From mboxrd@z Thu Jan  1 00:00:00 1970
Return-Path: <libc-locales-return-2795-listarch-libc-locales=sources.redhat.com@sourceware.org>
Received: (qmail 28530 invoked by alias); 26 Nov 2013 17:05:05 -0000
Mailing-List: contact libc-locales-help@sourceware.org; run by ezmlm
Precedence: bulk
List-Id: <libc-locales.sourceware.org>
List-Subscribe: <mailto:libc-locales-subscribe@sourceware.org>
List-Post: <mailto:libc-locales@sourceware.org>
List-Help: <mailto:libc-locales-help@sourceware.org>, <http://sourceware.org/lists.html#faqs>
Sender: libc-locales-owner@sourceware.org
Received: (qmail 28507 invoked by uid 89); 26 Nov 2013 17:05:04 -0000
Authentication-Results: sourceware.org; auth=none
X-Virus-Found: No
X-Spam-SWARE-Status: No, score=-1.0 required=5.0 tests=AWL,BAYES_50,RDNS_NONE,SPF_HELO_PASS,SPF_PASS,URIBL_BLOCKED autolearn=no version=3.3.2
X-HELO: mx1.redhat.com
Message-ID: <5294D465.2020006@redhat.com>
Date: Tue, 26 Nov 2013 17:05:00 -0000
From: Marko Myllynen <myllynen@redhat.com>
Reply-To: myllynen@redhat.com
User-Agent: Mozilla/5.0 (X11; Linux x86_64; rv:17.0) Gecko/20131028 Thunderbird/17.0.10
MIME-Version: 1.0
To: "'Troy Korjuslommi'" <tjk@tksoft.com>
CC: libc-locales@sourceware.org
Subject: Re: locale encodings
Content-Type: text/plain; charset=ISO-8859-1
Content-Transfer-Encoding: 7bit
X-SW-Source: 2013-q4/txt/msg00150.txt.bz2

Hi Troy,

> I ran some tests on the fi_FI locale for glibc-2.18 and it seems to
> contain out of date information in regards to collation. The correct
> collation order/data are specified in Finnish standard SFS-EN 13710
> published in 2011 (Finnish standard based on EN 13710 ~aka ISO/IEC
> 14651) and CLDR, and implemented in ICU.

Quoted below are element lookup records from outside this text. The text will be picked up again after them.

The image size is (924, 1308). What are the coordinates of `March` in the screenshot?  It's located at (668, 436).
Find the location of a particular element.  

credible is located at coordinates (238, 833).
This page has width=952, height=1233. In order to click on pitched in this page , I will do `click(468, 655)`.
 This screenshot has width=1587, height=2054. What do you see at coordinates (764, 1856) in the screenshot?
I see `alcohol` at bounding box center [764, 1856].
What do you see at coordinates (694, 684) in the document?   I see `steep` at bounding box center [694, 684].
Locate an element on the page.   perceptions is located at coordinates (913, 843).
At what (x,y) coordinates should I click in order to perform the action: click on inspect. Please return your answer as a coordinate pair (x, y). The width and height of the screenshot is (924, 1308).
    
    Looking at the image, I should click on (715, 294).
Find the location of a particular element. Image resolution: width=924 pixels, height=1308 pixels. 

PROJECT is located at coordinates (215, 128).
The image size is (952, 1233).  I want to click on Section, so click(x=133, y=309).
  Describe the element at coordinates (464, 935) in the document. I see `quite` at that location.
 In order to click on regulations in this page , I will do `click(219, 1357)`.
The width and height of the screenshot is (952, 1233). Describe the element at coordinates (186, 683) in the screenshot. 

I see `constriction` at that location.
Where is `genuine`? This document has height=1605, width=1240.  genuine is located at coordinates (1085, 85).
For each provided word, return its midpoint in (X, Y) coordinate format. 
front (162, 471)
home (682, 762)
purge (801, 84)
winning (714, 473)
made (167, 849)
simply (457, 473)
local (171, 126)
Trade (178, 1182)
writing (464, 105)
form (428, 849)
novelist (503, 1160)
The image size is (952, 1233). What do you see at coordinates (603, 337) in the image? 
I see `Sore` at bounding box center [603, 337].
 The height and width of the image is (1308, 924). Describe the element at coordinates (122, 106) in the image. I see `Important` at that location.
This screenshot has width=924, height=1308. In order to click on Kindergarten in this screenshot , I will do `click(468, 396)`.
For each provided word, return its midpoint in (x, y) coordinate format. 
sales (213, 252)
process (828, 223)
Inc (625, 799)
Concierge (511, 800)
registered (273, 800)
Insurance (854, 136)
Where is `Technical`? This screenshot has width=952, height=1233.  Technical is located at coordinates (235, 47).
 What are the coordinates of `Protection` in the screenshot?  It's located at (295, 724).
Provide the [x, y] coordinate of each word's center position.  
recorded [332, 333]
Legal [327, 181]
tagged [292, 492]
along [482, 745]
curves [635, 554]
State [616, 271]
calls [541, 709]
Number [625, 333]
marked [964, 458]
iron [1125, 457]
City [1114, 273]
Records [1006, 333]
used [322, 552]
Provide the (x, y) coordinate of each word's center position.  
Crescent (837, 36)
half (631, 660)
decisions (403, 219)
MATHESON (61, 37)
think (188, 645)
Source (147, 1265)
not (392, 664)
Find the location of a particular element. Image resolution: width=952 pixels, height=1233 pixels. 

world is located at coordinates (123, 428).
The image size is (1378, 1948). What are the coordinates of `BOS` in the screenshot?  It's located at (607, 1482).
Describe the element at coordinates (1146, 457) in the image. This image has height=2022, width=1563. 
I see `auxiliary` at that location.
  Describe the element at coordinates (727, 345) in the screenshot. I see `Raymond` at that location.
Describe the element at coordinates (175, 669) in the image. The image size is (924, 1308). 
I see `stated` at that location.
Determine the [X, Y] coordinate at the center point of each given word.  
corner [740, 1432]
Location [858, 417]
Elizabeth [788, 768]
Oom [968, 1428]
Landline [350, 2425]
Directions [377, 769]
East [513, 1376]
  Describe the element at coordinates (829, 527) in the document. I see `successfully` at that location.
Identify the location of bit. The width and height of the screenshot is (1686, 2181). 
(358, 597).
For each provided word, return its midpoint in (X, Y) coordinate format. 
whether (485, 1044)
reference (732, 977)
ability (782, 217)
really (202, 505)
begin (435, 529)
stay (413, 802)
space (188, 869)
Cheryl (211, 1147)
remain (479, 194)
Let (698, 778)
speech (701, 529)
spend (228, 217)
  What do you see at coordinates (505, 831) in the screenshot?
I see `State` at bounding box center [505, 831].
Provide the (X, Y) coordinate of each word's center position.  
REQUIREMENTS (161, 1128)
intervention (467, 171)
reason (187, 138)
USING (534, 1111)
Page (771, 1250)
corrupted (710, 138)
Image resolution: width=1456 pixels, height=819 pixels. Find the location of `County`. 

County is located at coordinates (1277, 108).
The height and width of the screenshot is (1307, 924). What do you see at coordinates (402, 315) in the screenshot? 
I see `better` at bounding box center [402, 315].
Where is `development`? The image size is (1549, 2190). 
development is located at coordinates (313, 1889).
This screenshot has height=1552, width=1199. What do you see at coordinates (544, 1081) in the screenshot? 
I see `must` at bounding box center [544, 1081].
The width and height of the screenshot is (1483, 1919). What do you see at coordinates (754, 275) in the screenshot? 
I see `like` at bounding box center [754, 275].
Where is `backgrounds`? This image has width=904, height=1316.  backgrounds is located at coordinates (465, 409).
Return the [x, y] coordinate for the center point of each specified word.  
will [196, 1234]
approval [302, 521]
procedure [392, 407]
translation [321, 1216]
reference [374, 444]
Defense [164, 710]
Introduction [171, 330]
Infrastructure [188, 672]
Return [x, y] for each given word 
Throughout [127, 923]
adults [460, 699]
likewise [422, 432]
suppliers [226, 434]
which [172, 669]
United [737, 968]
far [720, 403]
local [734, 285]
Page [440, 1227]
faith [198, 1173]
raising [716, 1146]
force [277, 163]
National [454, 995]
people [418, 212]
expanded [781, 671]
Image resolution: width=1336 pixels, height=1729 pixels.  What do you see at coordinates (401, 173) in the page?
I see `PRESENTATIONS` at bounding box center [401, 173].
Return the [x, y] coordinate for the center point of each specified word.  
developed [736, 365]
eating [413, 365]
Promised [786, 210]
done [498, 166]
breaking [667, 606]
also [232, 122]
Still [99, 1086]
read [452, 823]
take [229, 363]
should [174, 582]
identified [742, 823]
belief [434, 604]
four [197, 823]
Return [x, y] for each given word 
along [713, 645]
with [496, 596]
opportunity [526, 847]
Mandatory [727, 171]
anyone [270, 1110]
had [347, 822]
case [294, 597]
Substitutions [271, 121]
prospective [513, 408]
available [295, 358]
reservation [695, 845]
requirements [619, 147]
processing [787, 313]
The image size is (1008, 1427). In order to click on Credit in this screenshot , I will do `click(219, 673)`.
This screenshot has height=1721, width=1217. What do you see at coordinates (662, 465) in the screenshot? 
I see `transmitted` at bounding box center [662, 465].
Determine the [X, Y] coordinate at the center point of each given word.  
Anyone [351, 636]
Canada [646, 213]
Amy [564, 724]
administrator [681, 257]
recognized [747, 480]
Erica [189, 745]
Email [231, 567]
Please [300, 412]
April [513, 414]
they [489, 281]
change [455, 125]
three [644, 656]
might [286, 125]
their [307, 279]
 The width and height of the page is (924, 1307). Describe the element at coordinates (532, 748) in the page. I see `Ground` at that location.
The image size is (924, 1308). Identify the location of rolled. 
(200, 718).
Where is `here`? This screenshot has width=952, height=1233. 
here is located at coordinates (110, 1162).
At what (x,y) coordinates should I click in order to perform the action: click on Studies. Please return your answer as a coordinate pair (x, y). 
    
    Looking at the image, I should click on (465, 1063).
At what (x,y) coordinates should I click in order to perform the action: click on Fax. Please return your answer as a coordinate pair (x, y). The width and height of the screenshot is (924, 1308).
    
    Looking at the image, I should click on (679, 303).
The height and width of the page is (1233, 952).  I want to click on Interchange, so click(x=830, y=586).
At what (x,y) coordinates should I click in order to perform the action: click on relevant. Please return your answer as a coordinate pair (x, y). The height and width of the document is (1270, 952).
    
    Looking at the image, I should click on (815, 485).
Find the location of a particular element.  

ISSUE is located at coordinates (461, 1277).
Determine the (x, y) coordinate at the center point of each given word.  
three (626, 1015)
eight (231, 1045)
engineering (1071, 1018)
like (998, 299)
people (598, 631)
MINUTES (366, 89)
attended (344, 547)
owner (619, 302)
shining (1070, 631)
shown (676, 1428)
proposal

yes, as Keld mentioned, we're aware of this, once EN 13710 is
implemented it should be easy to implement SFS-EN 13710 on top of it.
We're tracking EN 13710 support in
https://sourceware.org/bugzilla/show_bug.cgi?id=16052.

> The charset is wrong. It is listed as iso-8859-1 for fi_FI and
> iso-8859-15 for fi_FI@euro. The correct charset for Finnish is UTF-8.
> Only UTF-8 includes all the characters included in the current
> standards.

Good point, ISO-8859-1 is certainly incorrect since the introduction of
the Euro sign, I'll send a patch to fix this shortly.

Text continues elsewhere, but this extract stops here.